Decimal Type Complications
"The Decimal value type represents decimal numbers ranging from positive 79,228,162,514,264,337,593,543,950,335 to negative 79,228,162,514,264,337,593,543,950,335. The Decimal value type is appropriate for financial calculations requiring large numbers of significant integral and fractional digits and no round-off errors.
"A decimal number is a floating-point value that consists of a sign, a numeric value where each digit in the value ranges from 0 to 9, and a scaling factor that indicates the position of a floating decimal point that separates the integral and fractional parts of the numeric value.

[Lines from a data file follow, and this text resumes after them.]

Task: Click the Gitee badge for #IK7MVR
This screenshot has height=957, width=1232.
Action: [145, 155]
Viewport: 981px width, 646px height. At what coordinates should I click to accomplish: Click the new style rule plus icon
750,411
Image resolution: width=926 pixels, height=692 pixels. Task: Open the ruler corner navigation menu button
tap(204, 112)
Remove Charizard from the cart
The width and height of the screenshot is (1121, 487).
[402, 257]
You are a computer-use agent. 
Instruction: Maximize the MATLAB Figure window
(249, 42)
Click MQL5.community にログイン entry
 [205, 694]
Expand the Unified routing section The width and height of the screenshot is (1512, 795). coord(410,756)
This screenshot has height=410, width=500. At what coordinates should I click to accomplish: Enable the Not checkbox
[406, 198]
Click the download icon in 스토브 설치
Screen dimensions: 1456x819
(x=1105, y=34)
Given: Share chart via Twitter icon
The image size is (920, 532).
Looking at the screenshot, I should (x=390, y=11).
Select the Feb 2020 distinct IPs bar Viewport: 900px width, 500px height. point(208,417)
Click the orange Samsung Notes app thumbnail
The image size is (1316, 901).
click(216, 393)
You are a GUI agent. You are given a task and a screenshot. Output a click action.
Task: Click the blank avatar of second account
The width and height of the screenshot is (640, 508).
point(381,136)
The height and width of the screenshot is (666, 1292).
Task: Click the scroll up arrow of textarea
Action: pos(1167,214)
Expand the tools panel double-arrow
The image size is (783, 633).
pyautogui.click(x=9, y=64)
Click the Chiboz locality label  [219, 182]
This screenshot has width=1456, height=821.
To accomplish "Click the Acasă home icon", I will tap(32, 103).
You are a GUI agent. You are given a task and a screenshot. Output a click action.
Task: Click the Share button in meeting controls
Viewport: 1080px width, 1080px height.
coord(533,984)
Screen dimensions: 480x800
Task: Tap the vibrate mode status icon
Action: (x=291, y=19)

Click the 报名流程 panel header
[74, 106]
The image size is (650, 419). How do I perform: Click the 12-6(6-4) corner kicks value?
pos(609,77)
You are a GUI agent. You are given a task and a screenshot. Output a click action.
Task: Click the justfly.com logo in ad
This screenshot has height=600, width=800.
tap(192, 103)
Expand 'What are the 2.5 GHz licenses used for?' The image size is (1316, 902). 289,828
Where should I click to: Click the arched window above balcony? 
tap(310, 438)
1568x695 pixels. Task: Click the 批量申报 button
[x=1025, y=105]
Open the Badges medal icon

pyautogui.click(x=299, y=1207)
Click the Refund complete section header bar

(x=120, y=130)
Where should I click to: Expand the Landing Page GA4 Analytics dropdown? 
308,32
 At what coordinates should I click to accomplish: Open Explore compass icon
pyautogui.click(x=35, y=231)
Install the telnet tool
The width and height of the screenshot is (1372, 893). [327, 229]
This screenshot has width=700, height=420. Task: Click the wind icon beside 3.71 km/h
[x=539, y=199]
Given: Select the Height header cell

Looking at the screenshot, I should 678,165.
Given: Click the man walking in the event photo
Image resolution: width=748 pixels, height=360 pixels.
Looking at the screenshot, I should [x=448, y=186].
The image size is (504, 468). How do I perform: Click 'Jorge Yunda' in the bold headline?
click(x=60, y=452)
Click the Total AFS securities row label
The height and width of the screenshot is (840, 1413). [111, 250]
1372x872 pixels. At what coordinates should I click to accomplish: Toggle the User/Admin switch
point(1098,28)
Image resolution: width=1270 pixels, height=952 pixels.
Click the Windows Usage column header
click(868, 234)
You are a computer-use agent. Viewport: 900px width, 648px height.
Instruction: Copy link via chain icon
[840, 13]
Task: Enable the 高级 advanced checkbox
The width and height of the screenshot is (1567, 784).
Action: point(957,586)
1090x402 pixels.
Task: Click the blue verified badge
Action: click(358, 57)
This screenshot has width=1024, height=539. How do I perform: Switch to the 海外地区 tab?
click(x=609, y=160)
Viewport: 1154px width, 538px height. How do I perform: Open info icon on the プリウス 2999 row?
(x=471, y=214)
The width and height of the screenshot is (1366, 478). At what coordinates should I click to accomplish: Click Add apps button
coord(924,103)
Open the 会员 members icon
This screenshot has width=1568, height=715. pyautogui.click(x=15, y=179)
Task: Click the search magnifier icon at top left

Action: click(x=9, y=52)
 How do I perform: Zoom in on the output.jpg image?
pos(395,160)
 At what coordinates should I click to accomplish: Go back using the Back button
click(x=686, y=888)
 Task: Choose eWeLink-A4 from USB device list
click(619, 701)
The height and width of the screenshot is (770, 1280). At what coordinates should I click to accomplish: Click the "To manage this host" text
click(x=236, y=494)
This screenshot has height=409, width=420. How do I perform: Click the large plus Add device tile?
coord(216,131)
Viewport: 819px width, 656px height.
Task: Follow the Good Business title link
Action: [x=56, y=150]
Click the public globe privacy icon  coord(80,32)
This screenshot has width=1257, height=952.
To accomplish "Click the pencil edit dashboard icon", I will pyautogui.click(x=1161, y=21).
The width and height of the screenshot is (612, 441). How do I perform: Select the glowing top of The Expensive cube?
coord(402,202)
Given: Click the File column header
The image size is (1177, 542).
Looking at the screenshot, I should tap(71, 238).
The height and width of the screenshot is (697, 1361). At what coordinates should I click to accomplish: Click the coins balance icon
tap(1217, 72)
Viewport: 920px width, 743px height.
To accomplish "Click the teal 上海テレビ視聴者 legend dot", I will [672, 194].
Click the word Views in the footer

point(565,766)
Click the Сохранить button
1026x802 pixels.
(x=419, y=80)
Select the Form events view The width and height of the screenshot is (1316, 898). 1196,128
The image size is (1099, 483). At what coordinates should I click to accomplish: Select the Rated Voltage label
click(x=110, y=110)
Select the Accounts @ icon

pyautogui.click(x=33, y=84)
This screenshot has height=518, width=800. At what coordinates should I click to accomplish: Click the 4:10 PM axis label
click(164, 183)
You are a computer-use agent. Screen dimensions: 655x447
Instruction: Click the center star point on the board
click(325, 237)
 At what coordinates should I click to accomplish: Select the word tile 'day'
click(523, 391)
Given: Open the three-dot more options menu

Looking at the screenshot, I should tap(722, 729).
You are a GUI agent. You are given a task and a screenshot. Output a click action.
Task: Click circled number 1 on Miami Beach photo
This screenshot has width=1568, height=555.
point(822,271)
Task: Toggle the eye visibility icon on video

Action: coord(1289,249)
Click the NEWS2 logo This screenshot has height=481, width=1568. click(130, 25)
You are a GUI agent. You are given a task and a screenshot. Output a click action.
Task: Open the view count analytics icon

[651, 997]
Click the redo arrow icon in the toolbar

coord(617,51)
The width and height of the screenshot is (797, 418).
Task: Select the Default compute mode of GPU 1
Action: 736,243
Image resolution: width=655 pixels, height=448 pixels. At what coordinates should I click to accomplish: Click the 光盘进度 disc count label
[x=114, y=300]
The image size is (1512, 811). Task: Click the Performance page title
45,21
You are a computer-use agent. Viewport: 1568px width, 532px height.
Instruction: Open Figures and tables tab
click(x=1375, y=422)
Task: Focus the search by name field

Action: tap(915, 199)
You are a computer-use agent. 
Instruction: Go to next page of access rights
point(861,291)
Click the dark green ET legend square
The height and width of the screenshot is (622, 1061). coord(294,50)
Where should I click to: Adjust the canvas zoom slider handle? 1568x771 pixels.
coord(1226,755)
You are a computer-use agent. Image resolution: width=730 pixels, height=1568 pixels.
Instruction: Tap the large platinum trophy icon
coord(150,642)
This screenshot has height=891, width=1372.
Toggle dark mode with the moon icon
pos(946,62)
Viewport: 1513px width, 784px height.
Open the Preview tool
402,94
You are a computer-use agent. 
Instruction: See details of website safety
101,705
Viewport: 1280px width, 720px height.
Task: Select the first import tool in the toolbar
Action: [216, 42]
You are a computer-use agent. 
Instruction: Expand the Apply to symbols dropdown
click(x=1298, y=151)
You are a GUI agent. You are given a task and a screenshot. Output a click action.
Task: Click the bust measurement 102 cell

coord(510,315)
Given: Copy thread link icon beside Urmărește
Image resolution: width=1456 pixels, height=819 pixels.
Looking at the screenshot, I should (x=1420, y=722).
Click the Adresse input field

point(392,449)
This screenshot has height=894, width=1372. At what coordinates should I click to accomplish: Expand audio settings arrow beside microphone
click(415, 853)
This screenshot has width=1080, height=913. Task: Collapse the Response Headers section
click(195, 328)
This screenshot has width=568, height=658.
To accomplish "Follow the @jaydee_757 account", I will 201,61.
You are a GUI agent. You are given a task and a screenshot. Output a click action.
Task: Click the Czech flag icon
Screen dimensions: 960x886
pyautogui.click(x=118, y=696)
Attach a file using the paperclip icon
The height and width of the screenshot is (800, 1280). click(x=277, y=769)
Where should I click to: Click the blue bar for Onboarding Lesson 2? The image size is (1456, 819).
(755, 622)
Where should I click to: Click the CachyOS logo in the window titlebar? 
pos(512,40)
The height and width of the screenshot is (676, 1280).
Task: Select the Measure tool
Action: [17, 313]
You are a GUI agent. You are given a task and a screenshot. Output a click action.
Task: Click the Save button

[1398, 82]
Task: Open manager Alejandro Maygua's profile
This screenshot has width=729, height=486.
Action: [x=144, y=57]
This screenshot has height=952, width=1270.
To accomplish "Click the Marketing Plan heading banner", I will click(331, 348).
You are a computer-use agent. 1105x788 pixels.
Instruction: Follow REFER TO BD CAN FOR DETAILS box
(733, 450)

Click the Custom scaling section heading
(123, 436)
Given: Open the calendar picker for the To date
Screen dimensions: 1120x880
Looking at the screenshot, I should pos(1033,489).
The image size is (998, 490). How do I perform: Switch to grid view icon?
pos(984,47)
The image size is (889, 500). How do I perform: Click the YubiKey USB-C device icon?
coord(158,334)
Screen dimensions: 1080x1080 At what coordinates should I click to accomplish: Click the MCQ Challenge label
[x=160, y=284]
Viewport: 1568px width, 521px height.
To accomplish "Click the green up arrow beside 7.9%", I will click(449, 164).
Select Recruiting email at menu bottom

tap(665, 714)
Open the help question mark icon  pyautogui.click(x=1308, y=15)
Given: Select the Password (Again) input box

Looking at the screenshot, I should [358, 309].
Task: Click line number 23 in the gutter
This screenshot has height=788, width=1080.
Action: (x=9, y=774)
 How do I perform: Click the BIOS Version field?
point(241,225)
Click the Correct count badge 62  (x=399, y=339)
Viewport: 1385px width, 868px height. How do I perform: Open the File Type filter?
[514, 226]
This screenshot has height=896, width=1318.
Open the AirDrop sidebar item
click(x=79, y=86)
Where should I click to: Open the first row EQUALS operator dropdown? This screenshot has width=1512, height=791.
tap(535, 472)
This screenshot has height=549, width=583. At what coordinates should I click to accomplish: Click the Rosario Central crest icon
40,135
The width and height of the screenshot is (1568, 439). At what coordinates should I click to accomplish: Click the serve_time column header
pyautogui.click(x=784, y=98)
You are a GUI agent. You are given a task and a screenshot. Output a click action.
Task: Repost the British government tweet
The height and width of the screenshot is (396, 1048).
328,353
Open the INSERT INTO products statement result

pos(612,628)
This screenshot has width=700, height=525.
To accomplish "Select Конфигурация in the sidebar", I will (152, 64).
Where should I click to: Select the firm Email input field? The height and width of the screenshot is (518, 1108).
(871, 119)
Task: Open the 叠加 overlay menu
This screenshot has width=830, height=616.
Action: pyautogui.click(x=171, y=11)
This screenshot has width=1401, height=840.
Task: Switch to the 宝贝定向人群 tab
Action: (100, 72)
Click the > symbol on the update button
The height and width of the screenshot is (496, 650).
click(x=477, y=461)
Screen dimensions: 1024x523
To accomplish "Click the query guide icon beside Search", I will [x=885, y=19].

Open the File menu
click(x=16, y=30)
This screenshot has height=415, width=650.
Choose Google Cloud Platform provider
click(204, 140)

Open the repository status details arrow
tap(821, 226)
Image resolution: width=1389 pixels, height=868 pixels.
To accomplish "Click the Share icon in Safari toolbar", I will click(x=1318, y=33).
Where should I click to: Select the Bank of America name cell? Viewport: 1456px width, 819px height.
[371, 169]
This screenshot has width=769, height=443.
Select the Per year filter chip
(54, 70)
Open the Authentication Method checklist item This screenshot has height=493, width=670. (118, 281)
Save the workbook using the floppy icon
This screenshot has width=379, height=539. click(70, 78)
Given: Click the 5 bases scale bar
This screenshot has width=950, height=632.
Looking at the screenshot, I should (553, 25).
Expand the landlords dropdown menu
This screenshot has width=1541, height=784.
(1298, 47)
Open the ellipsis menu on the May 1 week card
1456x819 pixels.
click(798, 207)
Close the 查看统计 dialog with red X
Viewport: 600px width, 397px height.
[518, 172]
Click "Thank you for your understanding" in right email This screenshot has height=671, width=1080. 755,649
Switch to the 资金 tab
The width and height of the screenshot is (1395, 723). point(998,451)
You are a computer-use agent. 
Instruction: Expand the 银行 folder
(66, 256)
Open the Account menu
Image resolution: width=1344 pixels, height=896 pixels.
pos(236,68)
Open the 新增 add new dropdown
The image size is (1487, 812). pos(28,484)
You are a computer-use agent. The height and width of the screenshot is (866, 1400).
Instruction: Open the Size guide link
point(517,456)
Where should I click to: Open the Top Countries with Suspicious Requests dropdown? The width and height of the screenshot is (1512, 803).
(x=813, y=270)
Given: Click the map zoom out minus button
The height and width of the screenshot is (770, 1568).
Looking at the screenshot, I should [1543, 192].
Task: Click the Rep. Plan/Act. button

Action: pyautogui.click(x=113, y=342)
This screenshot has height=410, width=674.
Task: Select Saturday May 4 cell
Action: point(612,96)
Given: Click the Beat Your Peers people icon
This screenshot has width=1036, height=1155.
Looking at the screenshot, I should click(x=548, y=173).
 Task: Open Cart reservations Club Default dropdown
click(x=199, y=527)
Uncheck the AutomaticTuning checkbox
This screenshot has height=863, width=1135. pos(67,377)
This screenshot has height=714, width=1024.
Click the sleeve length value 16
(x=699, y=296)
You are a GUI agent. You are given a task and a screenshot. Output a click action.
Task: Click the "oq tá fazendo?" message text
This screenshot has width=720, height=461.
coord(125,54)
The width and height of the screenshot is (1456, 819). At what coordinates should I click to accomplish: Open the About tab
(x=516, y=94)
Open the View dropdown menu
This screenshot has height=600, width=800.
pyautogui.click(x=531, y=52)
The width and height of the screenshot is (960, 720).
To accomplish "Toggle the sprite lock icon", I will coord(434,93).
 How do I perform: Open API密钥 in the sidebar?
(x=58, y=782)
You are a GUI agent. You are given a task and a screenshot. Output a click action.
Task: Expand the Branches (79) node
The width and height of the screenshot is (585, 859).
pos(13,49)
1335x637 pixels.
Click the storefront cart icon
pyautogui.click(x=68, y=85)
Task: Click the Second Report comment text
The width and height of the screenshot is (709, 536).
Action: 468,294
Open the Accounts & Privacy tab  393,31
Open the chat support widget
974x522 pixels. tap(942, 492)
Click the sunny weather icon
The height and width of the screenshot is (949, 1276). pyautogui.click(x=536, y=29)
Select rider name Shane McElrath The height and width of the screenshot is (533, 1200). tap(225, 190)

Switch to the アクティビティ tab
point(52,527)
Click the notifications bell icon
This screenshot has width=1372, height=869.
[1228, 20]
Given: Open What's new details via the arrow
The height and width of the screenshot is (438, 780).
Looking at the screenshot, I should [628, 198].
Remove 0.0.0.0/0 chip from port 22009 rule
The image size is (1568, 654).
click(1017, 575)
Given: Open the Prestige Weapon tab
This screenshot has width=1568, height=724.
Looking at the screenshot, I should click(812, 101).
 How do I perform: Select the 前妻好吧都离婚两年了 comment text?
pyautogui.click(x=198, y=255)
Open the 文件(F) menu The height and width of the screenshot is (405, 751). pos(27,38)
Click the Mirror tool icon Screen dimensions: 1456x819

"The binary representation of a Decimal value consists of a 1-bit sign, a 96-bit integer number, and a scaling factor used to divide the 96-bit integer and specify what portion of it is a decimal fraction. The scaling factor is implicitly the number 10, raised to an exponent ranging from 0 to 28. Therefore, the binary representation of a Decimal value is of the form, ((-2^96 to 2^96) / 10^(0 to 28), where -2^96-1 is equal to MinValue, and 2^96-1 is equal to MaxValue."
Here is the problem: the decimal type takes 12 bytes of space, i.e. 96 bits. How does it then accomodate a 96-bit integer number, a sign bit and the scaling factor. Surely, it sums up to more than 96 bits, while we are told that the decimal type takes only 96 bits, i.e. 12 bytes.
Since the "binary representation" of a decimal value is presented here in decimal itself, I didn't quite get the picture of how an actual binary representation of some decimal value would really look like. If you can provide an example, please do so.